A notable example is Palm Era, founded by Kannan Hari, whose monthly revenues grew from ₹3–4 lakh to ₹50 lakh following the episode's broadcast.

The platform attracted government recognition: Dr T.R.B. Rajaa, Tamil Nadu's Industries Minister, served as Chief Guest at a Season 2 investor event.

Startup Singam is noted in Indian startup media for expanding access to investment capital beyond traditional hubs such as Bengaluru and Mumbai, connecting investors directly with Tamil Nadu-based and South Indian founders.

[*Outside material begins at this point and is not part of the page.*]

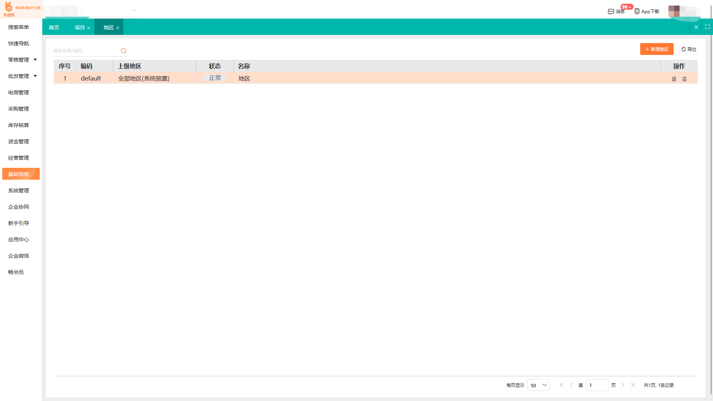Expand the 项目 tab dropdown

(79, 27)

== Cultural Significance ==

Startup Singam is widely regarded as the first mainstream startup reality show in Tamil, focused specifically on the Tamil Nadu and broader South Indian entrepreneurial ecosystem.

The show differentiates itself through its "Founders First Principle" philosophy, regional language medium, and a deliberate focus on MSMEs, direct-to-consumer brands, and first-generation entrepreneurs from non-metropolitan backgrounds.

By Season 2, the show's application base had grown from 1,500 (Season 1) to over 4,000 applications from across India, reflecting expanded national recognition of the platform.